Bütün bunlar bende kafamı duvara vurup kalın harflerle bağırmak istememe neden oluyor: AMA HEPİNİZ EPOKSİ KAPLI BİRA VE POP KUTULARINI SİLİNEN BPA'DAN İÇİYORSUNUZ!Epoksi reçinesitenekeleri alüminyum gibi tatmayacak şekilde astarlamak yüzde 80 BPA'dır. ABD'de her yıl yüz milyar kutu üretiliyor, neredeyse tamamı BPA ile kaplı.
Temel çelişki
İşte olay şu. BPA zararsızsa ve bir ksenoöstrojen (östrojeni taklit eden bir kimyasal) değilse, o zaman Katherine'in ve internetteki bu yeni araştırmayla ilgili tüm hikayelerini silebilirsiniz; burada hikaye yok. Yapamazsınız, çünkü BPA ikamelerinin, değiştirdikleri BPA kadar kötü olduğunu ve bebek farelerin kromozomlarını karıştırdığını söyledikleri etkiler buldular. Yani bir hikaye var ve herkes onu anlatıyor.
Sorunu ele alan herhangi bir bira üreticisinin web sitesine giderseniz, hepsi BPA'nın zararsız olduğunu söyler. Sierra Nevada, "bazı araştırmalar, güvenli olmayan seviyelere ulaşmak için bir kutu astarından yeterli BPA'yı almak için her gün, günde yaklaşık 450 kutunun içeriğini yiyip içmeniz gerektiğini gösteriyor" iddiasında bulunuyor. Ancak "bize göre, kutuların taşınabilirliği, daha düşük karbon ayak izi, geri dönüştürülebilirlik ve ışık ve oksijenden mutlak korumanın faydaları riskten daha ağır basıyor" sonucuna varıyorlar. Bunu, FDA'nın BPA'yı zararsız olarak gördüğünü belirten Bisphenol A.org sitesinden aldılar.

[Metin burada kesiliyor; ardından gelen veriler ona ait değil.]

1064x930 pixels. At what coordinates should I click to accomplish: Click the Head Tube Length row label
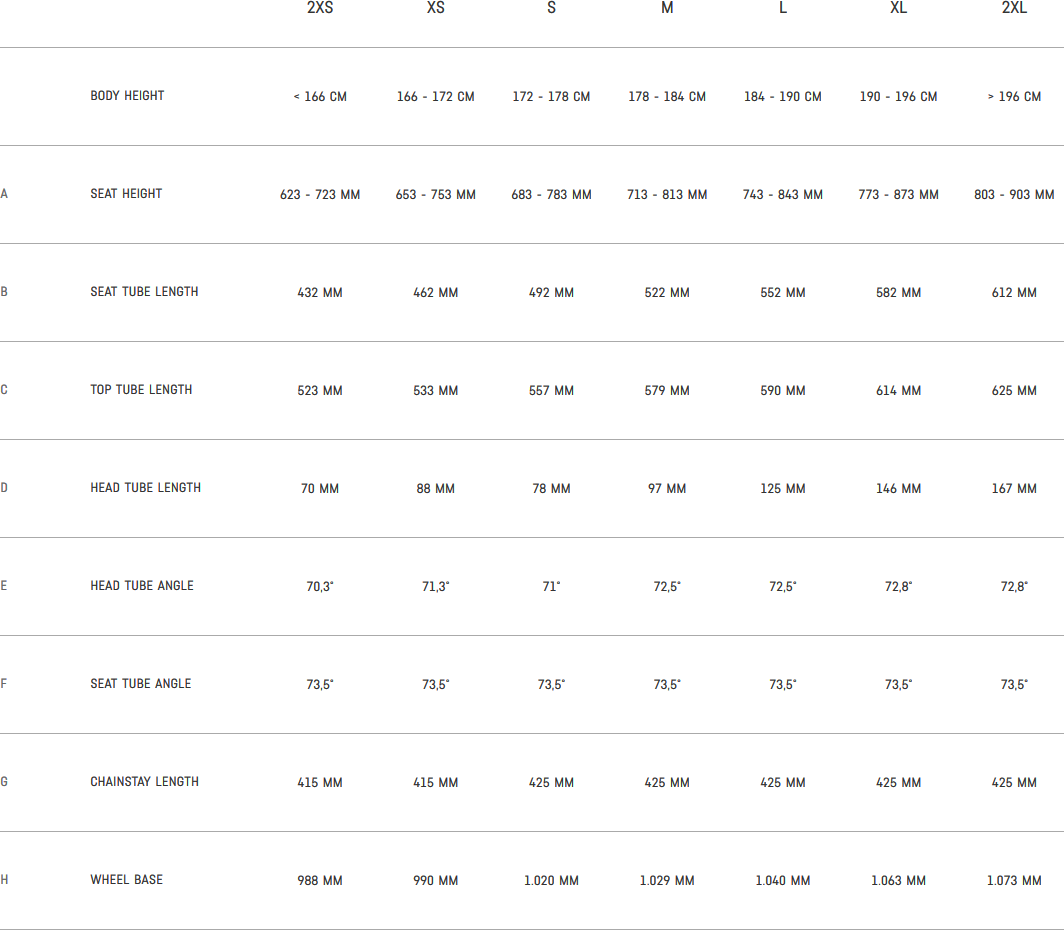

İnsanların teneke kutu kaplamalarından BPA'ya maruz kalması minimum düzeydedir ve insan sağlığı için bilinen hiçbir risk oluşturmaz. Kutu kaplamaları ABD Gıda ve İlaç Dairesi, Birleşik Krallık Gıda Standartları Kurumu, Avrupa Komisyonu Gıda Bilimsel Komitesi ve dünya çapındaki diğer devlet kurumları tarafından güvenli olarak kabul edildi ve edilmeye devam ediyor.
BPA'nın şunlardan sızdığını biliyoruz:bira ve pop kutularının içi; bira şirketleri bile bunu kabul ediyor ve endişeleniyor. Endüstri dergisi Beer Advocate'den:
Abita Brewing'de biracılık operasyonları müdürü Jaime Jurado, örneklediği sekiz bira kutusundan sekizinde BPA'yı ölçen bir Kanada araştırmasına işaret ederek, "İnsanların bisfenol A'ya maruz kalması yaygındır ve ölçülebilir bir şekilde biraya sızmaktadır" diyor.. Buna karşılık, çalışma, incelediği sekiz bira şişesinden yalnızca birinde BPA buldu. Yine de Jurado, BPA'yı tespit etmeniz, bunun zararlı olduğunu kanıtladığınız anlamına gelmediğini söylüyor. Bu alanın hala daha fazla araştırmaya ihtiyacı var. Jurado, "BPA'nın insanlarda gelişim üzerindeki etkileri hakkında çok az bilgi var" diye açıklıyor.
Bu, uygun, nakliyesi daha ucuz ve tüm havalı çocuklar onlardan içmeyi sevdikleri için piyasaya hükmetmeye devam eden kutularda (aşağıdaki ilgili bağlantılara bakın) BPA hakkında ilk yazışım değil; Kendi çocuklarıma bile beni dinletemiyorum. Ancak, biz BPA epoksi ile kaplı bir kutu birayı ya da birayı yutarken, "BPA ikameleri BPA kadar kötüdür" diyen her web sitesini okumanın ve bunlara inanmanın bir anlamı yok. Ya inanırsın ya da inanmazsın.